Since the 19 70s, there have been several significant changes—often related to transformations in technology—in how the media cover government. First was the increase in satellite television linkages, leading to increased local television coverage. Local coverage influences how members behave, frequently leading to an increase in symbolic stands on issues and illuminating member behavior more clearly.

The rise of the Internet was a second important media change. The Internet made it easier for interest groups and individuals to track what members of Congress were doing on particular bills, to send e-mail action alerts to group members, and to deluge Congress with e-mail messages on issues (to a lesser degree, messages were sent by fax for a time). Activists and interested citizens seeking detailed information on what is happening in environmental policy can easily look beyond mainstream news sources and rely on releases from environmental organizations or economic interests that may offer up slanted versions of the issues at stake. There are also several environmental news services, such as the Daily Grist, Headwaters News, and Greenwire.

In addition, the increase in media outlets thanks to the Internet and the growth of cable TV led to more competition to break stories and to fill pages and time. These increased media outlets have also combined with the traditional mainstream media approach to reporting on contentious policy issues of presenting views from representatives of "both sides" of those issues. This practice has amplified the voices of the small minority in the scientific and policy communities who doubt that the global warming phenomenon is real or is linked to human activity. The result has created confusion for citizens where little should exist, making it more difficult to advocate for decisive action on this critical problem.

These changes in the media have combined with the well-known sensitivity of politicians to constituency interests, rising partisanship, and the explosion of interest groups. Thus, there is a reduction in the space available for members of Congress to engage substantive and wide-ranging legislation, especially legislation that alienates any significant population of groups.

The Changing Nature of Environmental Problems

In the early 1970s, pollution control policy focused primarily on curbing effluent and emissions from large, readily identifiable industrial sources.

Many of these sources are now reasonably well-controlled. Now we must look at more dispersed and widespread pollution sources.

What makes these problems even more difficult to address is that the politics of environmental policy change as the source of problems is defined as "us" (drivers of old cars, farmers, runoff from city streets, dry cleaners) instead of "them" (factory smokestacks). Developing national standards is difficult because of the complexities of the new problems; the prospects of high costs and palpable constraints on citizens' behavior change the politics of pollution issues. Legislators find it more difficult to support laws aimed at citizens and small businesses.

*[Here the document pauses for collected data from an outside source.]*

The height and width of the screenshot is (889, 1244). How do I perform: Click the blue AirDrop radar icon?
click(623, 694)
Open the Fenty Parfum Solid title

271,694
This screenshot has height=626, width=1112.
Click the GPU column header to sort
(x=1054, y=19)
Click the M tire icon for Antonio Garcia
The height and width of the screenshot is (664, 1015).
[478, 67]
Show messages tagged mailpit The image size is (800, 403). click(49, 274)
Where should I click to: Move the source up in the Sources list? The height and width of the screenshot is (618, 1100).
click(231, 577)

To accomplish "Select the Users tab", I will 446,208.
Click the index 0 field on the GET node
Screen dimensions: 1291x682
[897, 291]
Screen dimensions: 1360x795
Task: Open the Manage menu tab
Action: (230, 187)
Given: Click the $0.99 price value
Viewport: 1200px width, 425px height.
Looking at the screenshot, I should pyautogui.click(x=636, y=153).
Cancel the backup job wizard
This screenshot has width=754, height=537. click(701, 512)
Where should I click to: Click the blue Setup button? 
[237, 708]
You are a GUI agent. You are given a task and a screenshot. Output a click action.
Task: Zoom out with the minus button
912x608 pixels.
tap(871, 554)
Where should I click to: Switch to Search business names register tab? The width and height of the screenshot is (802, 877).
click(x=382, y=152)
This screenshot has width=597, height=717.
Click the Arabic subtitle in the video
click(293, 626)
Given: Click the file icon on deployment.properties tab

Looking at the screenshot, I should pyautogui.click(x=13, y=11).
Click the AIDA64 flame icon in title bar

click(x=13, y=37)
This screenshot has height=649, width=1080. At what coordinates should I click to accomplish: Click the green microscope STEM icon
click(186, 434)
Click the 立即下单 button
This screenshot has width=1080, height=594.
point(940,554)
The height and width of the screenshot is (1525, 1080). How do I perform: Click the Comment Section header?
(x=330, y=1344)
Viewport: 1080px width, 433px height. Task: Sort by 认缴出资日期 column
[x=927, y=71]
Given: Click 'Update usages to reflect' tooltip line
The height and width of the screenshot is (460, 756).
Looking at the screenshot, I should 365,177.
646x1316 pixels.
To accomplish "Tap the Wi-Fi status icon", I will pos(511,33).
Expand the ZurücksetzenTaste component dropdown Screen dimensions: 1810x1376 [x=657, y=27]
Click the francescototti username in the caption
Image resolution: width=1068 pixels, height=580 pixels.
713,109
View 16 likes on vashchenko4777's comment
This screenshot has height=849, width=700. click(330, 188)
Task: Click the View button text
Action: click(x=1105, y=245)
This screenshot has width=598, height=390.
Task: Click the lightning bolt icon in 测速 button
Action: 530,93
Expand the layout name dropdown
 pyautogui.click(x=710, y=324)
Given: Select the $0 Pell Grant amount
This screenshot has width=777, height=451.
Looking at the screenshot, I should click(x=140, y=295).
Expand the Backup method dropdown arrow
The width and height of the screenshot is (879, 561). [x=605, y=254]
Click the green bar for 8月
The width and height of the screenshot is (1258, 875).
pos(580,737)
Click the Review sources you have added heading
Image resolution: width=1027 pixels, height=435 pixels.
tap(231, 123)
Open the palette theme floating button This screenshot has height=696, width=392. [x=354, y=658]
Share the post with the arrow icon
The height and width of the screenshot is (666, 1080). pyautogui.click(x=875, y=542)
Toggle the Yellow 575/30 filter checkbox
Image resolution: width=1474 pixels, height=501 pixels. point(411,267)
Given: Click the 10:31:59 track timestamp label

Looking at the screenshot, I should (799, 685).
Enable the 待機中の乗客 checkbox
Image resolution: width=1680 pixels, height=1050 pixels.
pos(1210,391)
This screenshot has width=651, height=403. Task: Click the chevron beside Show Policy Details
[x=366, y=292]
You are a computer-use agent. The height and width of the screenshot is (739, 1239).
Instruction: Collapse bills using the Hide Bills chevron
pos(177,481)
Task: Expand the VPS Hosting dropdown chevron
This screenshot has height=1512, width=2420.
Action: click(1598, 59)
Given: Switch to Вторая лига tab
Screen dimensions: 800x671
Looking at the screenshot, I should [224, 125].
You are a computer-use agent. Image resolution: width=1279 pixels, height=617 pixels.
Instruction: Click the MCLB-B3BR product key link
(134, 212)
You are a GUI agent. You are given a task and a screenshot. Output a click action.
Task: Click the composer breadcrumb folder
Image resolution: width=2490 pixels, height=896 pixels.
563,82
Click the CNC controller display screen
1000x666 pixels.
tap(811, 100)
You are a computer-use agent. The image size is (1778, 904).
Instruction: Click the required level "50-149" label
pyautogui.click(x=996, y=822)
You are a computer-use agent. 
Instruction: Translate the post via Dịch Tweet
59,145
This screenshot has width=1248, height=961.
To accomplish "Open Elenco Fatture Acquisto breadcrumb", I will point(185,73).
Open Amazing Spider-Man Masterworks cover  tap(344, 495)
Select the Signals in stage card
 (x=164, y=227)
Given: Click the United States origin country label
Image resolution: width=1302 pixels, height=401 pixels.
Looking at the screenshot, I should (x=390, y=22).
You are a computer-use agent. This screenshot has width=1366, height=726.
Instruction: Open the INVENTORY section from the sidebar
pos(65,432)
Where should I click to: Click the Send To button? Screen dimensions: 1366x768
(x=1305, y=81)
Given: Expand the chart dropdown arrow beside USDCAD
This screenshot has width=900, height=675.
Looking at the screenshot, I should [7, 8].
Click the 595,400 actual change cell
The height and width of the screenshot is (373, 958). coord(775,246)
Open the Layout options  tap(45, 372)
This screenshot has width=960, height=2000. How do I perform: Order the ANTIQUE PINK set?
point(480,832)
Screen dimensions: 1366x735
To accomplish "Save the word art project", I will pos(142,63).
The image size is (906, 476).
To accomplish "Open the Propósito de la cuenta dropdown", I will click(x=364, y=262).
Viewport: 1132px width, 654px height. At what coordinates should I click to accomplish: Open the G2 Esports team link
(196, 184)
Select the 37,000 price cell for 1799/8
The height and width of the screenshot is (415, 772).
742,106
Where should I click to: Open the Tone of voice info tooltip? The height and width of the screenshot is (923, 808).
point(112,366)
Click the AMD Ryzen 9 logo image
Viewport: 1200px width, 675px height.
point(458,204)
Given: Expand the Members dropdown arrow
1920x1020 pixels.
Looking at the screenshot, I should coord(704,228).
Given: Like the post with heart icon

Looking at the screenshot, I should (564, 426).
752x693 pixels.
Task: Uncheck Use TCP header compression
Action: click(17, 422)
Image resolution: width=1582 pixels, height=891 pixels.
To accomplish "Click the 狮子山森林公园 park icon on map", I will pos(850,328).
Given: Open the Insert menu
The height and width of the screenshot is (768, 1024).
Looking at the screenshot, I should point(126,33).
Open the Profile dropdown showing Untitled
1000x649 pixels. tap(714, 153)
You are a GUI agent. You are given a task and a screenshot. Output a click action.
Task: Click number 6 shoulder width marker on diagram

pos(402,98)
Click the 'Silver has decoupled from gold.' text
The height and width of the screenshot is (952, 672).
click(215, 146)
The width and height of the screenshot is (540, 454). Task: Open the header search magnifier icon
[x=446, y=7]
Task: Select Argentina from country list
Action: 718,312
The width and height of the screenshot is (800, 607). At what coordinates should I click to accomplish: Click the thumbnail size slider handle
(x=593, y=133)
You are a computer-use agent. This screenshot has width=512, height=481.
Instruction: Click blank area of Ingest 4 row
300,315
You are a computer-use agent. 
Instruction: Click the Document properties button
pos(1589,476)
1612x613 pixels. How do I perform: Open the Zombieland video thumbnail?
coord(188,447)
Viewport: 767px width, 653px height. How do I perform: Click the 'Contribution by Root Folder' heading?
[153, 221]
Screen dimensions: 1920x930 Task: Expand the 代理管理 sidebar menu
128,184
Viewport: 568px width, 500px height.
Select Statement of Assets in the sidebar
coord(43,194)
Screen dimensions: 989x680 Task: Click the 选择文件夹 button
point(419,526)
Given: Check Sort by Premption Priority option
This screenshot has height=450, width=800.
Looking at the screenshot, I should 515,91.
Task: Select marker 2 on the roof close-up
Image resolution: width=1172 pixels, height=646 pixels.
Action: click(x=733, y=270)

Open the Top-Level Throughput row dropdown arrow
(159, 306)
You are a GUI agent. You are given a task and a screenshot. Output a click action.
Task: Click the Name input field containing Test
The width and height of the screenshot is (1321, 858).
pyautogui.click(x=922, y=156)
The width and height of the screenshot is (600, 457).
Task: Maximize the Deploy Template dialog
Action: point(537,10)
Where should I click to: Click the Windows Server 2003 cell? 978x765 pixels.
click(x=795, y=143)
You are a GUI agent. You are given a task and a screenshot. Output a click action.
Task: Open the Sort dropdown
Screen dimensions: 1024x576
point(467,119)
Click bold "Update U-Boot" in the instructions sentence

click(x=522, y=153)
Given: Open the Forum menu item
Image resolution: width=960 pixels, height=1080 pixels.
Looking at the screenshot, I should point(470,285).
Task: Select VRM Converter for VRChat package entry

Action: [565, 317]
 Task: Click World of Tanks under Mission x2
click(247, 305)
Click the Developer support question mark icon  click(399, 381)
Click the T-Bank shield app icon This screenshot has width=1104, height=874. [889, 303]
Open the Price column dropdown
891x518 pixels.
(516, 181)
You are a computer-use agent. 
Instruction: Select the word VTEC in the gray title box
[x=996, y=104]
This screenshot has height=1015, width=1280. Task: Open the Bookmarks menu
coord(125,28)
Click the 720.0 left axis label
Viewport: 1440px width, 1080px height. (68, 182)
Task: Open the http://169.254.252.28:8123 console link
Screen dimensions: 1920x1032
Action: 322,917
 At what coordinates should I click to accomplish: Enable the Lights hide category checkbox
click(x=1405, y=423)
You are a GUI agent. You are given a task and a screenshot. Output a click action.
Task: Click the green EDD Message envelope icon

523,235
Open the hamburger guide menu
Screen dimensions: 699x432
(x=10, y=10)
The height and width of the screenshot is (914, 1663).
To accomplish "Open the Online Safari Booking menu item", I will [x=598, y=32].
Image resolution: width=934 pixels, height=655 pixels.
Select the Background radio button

Taken together, these factors explain the difficulties Congress has had in dealing directly with environmental issues since 1990. This congressional gridlock, which has made it difficult for the political system to address new problems as well as concerns about existing laws and institutions, has been reinforced by the institutionalization of several layers of environmental policy commitments made over a hundred years of political development. These laws, institutions, and expectations dealing with conservation and environmental policy control strong points on the policy terrain and in many areas have held the status quo against drives for policy change. Yet the layering of the green state not only contributes to gridlock; it also energizes modern environmental politics and offers opportunities for policy to make its way up and down these layers and across the many alternative paths created by the green state and offered by the structure of the U.S. political system.